6. **Ohm's Law:** Now we need to find the current. Current (I) is how much electricity flows. We use Ohm's Law, which is like a secret recipe: `Current (I) = Total Push (E_total) / Total Resistance (r_total)`.
7. **Putting it all together:** We just found out `E_total = K * r_total`. So, let's put that into our Ohm's Law recipe:
`I = (K * r_total) / r_total`
8. **The answer:** Look! We have `r_total` on the top and `r_total` on the bottom. If `r_total` isn't zero (and it can't be, or `E_i/r_i` wouldn't make sense), they cancel each other out!
So, `I = K`.

That means the current in the circuit is just `K`!

Alternative answer

Answer: (b) K Explain
This is a question about how batteries work when you connect them one after another (in series) and how to figure out the total flow (current) in a simple circuit. The solving step is:

First, let's think about what happens when you connect lots of batteries in a line (called "series").
1. **Total "push" from batteries (EMF):** When you put batteries in series, their individual "pushes" (EMFs) all add up. So, the total push, let's call it `E_total`, is `E1 + E2 + ... + En`.
2. **Total "blockage" inside batteries (internal resistance):** The tiny resistances inside each battery also add up when they are in series. So, the total internal blockage, let's call it `R_total`, is `r1 + r2 + ... + rn`.
3. **How to find the "flow" (current):** To find out how much "flow" (current) is going through the circuit, we divide the total "push" by the total "blockage". So, `Current (I) = E_total / R_total`.

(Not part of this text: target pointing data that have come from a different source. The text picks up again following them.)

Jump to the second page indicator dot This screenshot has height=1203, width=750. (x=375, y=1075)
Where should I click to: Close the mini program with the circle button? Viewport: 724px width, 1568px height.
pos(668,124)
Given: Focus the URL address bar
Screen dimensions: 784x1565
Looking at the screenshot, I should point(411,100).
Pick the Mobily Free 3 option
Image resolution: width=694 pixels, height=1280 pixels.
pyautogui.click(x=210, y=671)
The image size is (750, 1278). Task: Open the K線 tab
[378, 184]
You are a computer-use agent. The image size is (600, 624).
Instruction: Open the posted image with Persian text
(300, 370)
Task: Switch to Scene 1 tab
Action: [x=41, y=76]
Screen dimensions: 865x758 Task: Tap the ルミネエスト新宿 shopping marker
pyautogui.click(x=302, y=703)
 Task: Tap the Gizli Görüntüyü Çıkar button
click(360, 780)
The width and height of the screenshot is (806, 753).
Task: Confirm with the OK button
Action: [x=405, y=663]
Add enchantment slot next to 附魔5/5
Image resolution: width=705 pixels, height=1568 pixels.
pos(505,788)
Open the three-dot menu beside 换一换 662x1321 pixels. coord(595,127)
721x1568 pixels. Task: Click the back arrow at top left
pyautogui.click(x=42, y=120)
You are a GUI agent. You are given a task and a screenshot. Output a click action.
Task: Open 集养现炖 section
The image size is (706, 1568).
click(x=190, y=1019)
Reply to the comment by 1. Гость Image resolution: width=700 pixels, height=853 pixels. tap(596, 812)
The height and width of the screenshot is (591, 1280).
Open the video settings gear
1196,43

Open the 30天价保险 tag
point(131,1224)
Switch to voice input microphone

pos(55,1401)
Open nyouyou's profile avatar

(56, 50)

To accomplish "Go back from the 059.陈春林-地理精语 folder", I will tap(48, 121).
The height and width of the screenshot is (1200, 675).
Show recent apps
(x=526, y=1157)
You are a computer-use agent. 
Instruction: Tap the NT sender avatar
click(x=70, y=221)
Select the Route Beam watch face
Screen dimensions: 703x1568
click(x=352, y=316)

Now, the problem gives us a special hint! It says that for *each* battery, its "push" divided by its "blockage" is always the same number, `K`. So, `E1/r1 = K`, `E2/r2 = K`, and so on. This means we can say that `E1 = K * r1`, `E2 = K * r2`, and so on for every battery.

Let's put this into our `E_total` equation:
`E_total = E1 + E2 + ... + En`
`E_total = (K * r1) + (K * r2) + ... + (K * rn)`

Since `K` is the same for every battery, we can "pull" it out:
`E_total = K * (r1 + r2 + ... + rn)`

And remember, `R_total = r1 + r2 + ... + rn`.

Now, let's find the current using our formula `I = E_total / R_total`:
`I = (K * (r1 + r2 + ... + rn)) / (r1 + r2 + ... + rn)`

See? The `(r1 + r2 + ... + rn)` part is both on the top and on the bottom! So, they cancel each other out!

What's left is just `I = K`.

So, the current in the circuit is `K`.